如今榮飛燕的大仇得報,榮平隻覺得眼眶裡頭的淚水,就跟不要錢的似的,不知從哪裡不斷的湧出來,止也止不住。
眼中雖不斷的往下淌淚,可榮平還得小心的扶著榮妃,免得自己這個僅剩的姑姑因為情緒太過激動,而不小心摔了磕了碰了什麼的。
榮喜帶著幾個人,親自扶著榮妃往其寢宮的方向而去。
偏殿外頭。
一眾禁軍將士提著褲腰帶,望著大殿深處已經沒有絲毫氣息的母女二人,儘皆是一臉的意猶未儘。
“嘿!還沒看夠呢!”
“夠?怎麼看的夠?那可是堂堂的王妃娘娘和縣主,聽說這位縣主還是齊國公府那位小公爺的媳婦呢!”
一個膀大腰圓,滿臉絡腮胡子的軍漢抬手摟了摟褲腰帶,把剛剛係上的褲子給掰正了,一步一回頭,滿臉的不舍。
“什麼感覺?”
“就跟上了菩薩一樣!”
“剛才太快了,我都沒什麼感覺!”
若換了往日,誰敢說這些話,可現如今一開口,這話便受不住了,怎麼葷的怎麼來,怎麼下流怎麼說。

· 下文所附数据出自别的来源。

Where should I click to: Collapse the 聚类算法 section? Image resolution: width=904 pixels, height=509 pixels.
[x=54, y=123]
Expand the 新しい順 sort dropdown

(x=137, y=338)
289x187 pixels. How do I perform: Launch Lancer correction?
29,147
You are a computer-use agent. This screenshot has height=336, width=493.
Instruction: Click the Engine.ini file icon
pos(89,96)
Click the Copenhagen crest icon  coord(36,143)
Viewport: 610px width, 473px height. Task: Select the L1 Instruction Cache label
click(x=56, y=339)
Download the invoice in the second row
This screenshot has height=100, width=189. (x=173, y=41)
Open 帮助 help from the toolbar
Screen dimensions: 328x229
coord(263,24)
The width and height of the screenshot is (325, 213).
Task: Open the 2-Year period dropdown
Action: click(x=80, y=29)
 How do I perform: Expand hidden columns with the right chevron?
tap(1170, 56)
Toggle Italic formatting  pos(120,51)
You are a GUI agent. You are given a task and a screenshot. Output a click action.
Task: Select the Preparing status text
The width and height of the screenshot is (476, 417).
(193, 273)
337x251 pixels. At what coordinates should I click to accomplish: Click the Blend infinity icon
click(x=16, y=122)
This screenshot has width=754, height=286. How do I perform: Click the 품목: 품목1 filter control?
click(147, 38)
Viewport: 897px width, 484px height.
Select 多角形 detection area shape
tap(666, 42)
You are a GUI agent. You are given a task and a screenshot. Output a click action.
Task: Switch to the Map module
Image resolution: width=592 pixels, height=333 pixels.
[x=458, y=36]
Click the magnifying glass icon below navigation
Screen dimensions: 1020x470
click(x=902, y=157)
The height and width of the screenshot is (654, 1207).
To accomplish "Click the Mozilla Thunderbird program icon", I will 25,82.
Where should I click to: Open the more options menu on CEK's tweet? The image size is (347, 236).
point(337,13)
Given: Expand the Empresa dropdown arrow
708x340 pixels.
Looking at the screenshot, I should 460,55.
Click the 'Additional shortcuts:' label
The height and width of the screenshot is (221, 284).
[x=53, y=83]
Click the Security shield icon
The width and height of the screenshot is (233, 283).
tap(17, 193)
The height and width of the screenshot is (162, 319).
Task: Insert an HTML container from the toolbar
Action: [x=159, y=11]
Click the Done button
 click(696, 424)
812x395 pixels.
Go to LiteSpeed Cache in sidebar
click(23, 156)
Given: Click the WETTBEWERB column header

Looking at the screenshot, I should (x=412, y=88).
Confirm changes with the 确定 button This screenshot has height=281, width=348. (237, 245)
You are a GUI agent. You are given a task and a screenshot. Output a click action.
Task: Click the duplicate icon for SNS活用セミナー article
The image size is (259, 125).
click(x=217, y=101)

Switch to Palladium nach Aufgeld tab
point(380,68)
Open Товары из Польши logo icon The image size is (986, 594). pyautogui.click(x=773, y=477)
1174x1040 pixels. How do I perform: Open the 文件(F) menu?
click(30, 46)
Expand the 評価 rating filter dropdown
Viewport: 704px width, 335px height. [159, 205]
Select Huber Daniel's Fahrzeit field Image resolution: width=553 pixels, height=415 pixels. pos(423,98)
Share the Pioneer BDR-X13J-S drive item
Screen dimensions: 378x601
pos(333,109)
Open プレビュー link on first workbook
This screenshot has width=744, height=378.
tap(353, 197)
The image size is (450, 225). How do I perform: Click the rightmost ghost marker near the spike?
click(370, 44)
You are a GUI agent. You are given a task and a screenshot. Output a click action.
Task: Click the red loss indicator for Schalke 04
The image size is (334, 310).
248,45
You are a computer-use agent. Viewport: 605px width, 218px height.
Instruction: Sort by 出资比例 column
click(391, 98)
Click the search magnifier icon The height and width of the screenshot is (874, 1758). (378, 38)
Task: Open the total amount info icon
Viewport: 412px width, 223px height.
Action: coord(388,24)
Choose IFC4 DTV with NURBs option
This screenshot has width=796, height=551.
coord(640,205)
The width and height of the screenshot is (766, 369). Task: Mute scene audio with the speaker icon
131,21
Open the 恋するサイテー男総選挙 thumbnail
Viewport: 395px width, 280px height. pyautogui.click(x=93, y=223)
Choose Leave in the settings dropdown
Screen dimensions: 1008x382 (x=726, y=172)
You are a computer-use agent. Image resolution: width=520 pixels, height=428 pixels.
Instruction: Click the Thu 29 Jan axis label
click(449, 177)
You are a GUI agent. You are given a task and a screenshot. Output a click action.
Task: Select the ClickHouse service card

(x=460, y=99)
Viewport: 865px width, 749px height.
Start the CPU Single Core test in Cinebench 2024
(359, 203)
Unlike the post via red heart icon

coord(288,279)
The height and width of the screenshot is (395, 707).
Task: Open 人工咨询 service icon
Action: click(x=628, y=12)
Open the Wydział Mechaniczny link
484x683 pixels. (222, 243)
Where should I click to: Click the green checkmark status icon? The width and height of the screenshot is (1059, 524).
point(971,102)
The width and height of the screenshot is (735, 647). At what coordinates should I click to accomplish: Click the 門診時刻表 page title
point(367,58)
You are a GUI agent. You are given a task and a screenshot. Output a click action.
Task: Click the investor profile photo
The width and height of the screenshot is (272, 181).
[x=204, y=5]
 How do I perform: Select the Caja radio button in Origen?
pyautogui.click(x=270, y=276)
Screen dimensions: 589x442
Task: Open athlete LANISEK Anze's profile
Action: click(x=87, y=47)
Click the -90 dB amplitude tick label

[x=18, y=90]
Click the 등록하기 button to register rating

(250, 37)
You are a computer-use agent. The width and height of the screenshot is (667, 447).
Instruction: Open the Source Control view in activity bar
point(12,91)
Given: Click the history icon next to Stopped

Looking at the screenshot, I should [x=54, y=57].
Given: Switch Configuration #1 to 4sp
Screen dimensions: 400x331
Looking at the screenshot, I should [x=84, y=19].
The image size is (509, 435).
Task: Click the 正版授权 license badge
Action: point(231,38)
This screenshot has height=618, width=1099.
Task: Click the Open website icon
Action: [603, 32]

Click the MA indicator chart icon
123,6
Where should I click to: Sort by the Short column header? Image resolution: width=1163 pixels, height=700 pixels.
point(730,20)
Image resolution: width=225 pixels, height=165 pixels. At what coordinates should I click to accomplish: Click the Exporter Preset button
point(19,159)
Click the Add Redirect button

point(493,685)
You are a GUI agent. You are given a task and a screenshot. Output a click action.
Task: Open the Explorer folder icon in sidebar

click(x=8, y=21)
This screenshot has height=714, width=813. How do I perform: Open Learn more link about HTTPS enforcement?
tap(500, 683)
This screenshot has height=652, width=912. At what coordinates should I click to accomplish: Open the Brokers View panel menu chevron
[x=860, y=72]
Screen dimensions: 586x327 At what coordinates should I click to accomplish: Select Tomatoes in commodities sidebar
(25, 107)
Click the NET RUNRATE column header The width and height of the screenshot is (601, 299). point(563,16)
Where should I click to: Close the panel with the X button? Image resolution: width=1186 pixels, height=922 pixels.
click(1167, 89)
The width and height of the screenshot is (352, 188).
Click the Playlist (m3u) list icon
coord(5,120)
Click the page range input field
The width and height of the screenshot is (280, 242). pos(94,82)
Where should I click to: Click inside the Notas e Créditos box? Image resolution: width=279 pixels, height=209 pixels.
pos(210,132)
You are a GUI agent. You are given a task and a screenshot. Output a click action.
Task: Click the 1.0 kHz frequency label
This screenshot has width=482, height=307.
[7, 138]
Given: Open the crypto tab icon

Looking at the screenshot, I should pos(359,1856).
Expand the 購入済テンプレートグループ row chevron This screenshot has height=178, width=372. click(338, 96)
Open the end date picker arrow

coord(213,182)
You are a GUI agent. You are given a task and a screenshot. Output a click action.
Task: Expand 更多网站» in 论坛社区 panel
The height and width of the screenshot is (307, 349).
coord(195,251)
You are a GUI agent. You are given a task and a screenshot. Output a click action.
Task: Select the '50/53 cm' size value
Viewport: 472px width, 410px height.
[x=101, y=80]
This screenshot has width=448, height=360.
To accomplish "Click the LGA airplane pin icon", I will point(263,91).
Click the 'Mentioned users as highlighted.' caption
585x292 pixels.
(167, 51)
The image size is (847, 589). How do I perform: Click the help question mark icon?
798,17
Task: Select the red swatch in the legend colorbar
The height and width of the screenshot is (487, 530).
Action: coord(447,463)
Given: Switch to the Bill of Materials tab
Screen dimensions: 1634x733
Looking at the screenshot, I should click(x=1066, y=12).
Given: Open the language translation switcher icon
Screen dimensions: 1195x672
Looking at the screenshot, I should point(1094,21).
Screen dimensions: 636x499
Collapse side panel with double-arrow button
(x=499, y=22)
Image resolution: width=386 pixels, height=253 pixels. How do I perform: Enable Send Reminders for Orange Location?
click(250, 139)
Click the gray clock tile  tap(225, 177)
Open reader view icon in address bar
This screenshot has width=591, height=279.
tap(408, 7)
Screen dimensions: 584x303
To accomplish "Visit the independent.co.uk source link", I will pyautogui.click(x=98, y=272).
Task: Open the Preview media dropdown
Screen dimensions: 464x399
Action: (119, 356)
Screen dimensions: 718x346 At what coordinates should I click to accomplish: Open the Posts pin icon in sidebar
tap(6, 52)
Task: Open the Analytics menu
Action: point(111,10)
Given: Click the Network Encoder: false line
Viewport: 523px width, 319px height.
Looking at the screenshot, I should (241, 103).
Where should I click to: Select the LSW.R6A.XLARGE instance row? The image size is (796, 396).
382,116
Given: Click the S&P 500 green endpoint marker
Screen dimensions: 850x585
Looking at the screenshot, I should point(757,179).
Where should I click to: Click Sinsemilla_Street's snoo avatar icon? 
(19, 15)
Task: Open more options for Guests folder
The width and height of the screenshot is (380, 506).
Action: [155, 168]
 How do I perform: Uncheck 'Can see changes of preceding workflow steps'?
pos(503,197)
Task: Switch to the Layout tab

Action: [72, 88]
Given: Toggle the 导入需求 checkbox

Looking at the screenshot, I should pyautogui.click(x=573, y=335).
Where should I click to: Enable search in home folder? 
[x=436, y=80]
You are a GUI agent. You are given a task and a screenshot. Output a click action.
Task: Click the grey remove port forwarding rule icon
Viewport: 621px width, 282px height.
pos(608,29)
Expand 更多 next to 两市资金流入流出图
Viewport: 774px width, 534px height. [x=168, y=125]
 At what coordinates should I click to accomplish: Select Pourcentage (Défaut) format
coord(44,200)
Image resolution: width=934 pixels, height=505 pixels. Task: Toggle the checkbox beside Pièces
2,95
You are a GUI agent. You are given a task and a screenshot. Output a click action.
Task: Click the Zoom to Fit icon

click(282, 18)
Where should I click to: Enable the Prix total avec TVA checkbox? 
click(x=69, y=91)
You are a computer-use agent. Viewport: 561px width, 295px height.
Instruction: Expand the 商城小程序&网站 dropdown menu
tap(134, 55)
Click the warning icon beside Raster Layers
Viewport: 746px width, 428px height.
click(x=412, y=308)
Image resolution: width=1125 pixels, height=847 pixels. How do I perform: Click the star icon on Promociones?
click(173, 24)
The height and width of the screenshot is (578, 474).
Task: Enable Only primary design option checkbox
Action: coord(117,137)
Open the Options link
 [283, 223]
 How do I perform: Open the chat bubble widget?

“要說這對母女還真慘,得罪了咱們將軍!”也有人看著大點深處不著寸縷,早已沒有半點聲息的邕王妃母女,皺著眉頭說道。
“娘的!”可惜那人話音剛落,後腦勺就被身邊的人狠狠的來了一下。
那人怒目轉身,正要和出手之人論個分明,可一轉身看到的,確實一雙雙銅鈴般大小的眼睛,頓時就萎了。
“你小子還敢給她們母女鳴不平?”一個軍漢冷著眼說道:“你難道不知道就是這對母女,把咱們將軍的親姑姑,咱們指使的親妹妹給逼死了!”
“竟是她們?”
“不是說是榮姑娘是被賊人擄走的嗎?”那人一頭霧水的問。
“賊人?堂堂汴京,天子腳下,數十萬禁軍就在邊上,有賊人敢當街擄掠王公貴女?你小子這腦子裡頭怕是裝的都是屎尿吧!”
周遭的同袍們好不吝嗇自己的鄙夷。
“什麼賊人,除了邕王府的人,滿東京城裡,哪有人有這麼大的擔子,敢當街擄掠咱們指使的親妹妹!難不成咱們殿前司的兄弟都是吃乾飯的不成?”
“娘的,呸!什麼狗屁邕王,還不是被咱們將軍把腦袋給剁了!”
“就是就是,幸好咱們將軍把他們給剁了,否則的話,若是當真讓這邕王當了太子,日後成了皇帝,那咱們這些人那裡還有好日子過!”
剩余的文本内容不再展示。